- Instagram Red Sparks
Kehilangan Megawati Hangestri, Nasib Red Sparks Berputar 180 Derajat! Dari Finalis Kini jadi Juru Kunci Liga Voli Korea 2025/2026
tvOnenews.com - Performa Red Sparks di Liga Voli Korea 2025/2026 mengalami penurunan drastis sejak kehilangan trio penyerang mereka musim lalu, Megawati Hangestri Vanja Bukilic dan Pyo Seung-ju.
Tim yang musim lalu tampil gemilang kini harus menerima kenyataan pahit.
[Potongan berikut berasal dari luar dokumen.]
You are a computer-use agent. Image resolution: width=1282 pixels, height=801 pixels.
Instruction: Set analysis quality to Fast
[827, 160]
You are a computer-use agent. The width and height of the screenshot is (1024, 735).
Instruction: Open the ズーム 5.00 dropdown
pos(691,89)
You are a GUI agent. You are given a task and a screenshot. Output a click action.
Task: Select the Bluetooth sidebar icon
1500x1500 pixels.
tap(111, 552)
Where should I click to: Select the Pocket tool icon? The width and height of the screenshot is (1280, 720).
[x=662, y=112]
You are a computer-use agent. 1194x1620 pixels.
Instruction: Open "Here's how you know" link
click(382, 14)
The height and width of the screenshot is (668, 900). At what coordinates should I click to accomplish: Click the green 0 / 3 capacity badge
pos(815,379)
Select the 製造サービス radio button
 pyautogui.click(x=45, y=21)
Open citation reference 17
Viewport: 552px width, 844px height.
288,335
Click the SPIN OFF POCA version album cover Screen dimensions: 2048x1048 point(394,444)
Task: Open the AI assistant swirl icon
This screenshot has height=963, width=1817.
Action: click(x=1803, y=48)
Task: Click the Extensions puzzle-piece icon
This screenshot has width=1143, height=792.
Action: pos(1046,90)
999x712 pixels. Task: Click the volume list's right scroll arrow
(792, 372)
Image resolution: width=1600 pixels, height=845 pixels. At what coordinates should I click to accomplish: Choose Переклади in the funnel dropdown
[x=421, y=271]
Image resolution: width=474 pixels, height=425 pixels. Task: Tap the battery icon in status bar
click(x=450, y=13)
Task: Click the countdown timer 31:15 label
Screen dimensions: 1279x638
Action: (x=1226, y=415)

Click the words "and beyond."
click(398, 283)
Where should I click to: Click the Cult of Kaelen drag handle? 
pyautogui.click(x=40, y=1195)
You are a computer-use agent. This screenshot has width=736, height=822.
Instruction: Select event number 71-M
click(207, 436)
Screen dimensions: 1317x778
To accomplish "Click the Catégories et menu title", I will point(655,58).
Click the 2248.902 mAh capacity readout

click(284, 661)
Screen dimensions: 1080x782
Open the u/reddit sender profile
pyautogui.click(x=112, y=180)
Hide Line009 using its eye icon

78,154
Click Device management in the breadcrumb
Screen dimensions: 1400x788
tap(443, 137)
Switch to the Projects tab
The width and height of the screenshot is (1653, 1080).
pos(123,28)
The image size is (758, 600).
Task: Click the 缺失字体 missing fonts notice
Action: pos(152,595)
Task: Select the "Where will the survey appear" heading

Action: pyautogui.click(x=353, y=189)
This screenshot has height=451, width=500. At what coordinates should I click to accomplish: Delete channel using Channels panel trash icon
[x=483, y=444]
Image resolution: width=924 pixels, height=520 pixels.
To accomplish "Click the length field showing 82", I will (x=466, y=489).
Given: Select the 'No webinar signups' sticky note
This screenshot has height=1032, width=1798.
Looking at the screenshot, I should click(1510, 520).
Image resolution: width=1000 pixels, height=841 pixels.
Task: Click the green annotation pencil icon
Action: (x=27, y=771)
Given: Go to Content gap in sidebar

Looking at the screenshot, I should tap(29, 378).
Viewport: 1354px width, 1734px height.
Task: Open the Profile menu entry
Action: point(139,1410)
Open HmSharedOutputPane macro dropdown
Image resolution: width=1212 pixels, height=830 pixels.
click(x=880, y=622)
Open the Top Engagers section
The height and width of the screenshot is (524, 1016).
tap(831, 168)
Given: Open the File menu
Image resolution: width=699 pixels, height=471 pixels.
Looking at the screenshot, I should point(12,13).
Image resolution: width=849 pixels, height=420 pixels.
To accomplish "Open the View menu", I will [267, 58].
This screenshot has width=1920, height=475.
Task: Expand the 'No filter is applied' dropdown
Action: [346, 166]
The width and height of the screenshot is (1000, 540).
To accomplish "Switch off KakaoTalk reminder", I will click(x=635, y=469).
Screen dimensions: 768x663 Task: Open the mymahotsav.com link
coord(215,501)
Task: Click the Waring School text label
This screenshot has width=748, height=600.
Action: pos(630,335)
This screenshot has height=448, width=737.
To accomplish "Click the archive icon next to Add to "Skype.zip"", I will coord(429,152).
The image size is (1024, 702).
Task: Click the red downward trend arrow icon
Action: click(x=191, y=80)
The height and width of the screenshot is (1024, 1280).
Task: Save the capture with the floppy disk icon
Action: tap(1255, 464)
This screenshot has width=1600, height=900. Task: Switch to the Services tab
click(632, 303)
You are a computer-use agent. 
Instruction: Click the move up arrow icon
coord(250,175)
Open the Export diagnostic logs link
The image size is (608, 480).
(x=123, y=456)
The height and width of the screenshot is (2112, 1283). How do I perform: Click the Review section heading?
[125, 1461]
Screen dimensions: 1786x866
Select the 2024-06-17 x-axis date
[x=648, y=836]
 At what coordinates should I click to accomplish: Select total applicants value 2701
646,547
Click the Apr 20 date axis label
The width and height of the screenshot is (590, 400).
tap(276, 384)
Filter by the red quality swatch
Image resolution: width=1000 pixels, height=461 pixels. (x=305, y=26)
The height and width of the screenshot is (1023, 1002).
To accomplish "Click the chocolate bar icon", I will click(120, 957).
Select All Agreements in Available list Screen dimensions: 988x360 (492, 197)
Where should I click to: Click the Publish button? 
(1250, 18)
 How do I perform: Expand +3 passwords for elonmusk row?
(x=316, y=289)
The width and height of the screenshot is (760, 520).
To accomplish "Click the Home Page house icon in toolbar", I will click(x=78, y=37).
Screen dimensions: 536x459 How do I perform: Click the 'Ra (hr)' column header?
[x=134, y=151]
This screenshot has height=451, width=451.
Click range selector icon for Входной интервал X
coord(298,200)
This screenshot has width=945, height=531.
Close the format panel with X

Red Sparks kesulitan bersaing sejak awal kompetisi bergulir. Mereka tak mampu menjaga konsistensi permainan sepanjang musim reguler.
- KOVO
Rentetan hasil buruk membuat posisi mereka terus terpuruk di klasemen.
Bahkan, Red Sparks harus menghabiskan musim di dasar klasemen.
Catatan negatif pun tak terhindarkan sepanjang perjalanan mereka. Red Sparks tercatat mengalami 11 kekalahan beruntun musim ini.
Dari 36 pertandingan, mereka hanya meraih delapan kemenangan. Sebanyak 28 laga lainnya berakhir dengan kekalahan.
Hasil ini sangat kontras dibandingkan pencapaian musim sebelumnya.
Pada Liga Voli Korea 2024/2025, Red Sparks berhasil menembus grand final.
- KOVO
Perubahan drastis ini tak lepas dari kepergian sejumlah pemain kunci. Megawati Hangestri dan Vanja Bukilic memutuskan hengkang dari tim.
Keduanya menolak tawaran perpanjangan kontrak dari Red Sparks.
Mega memilih kembali ke Indonesia untuk melanjutkan kariernya. Sementara itu, Vanja Bukilic hijrah ke Liga Voli Italia.
Kehilangan dua mesin poin utama jelas berdampak besar.
Musim lalu, Bukilic berada di peringkat kelima dalam topskor dengan 638 poin dan keempat dalam serangan keseluruhan (tingkat keberhasilan 40,93%), sementara Mega tampil gemilang, berada di peringkat ketiga dalam perolehan poin (802 poin) dan pertama dalam serangan keseluruhan (tingkat keberhasilan 48,06%).
- Instagram Red Sparks
Tak hanya itu, faktor cedera juga memperburuk situasi tim.
Absennya Yeum Hye-seon di awal musim membuat keseimbangan tim terganggu.
Pergantian pemain yang dilakukan belum memberikan hasil maksimal. Choi Seo-hyun, Inkushi, Elisa Zanette, dan Park Yeo-reum belum memenuhi ekspektasi.
Kondisi ini membuat Red Sparks gagal bangkit hingga akhir musim. Penurunan performa mereka menjadi sorotan besar di Liga Voli Korea musim ini.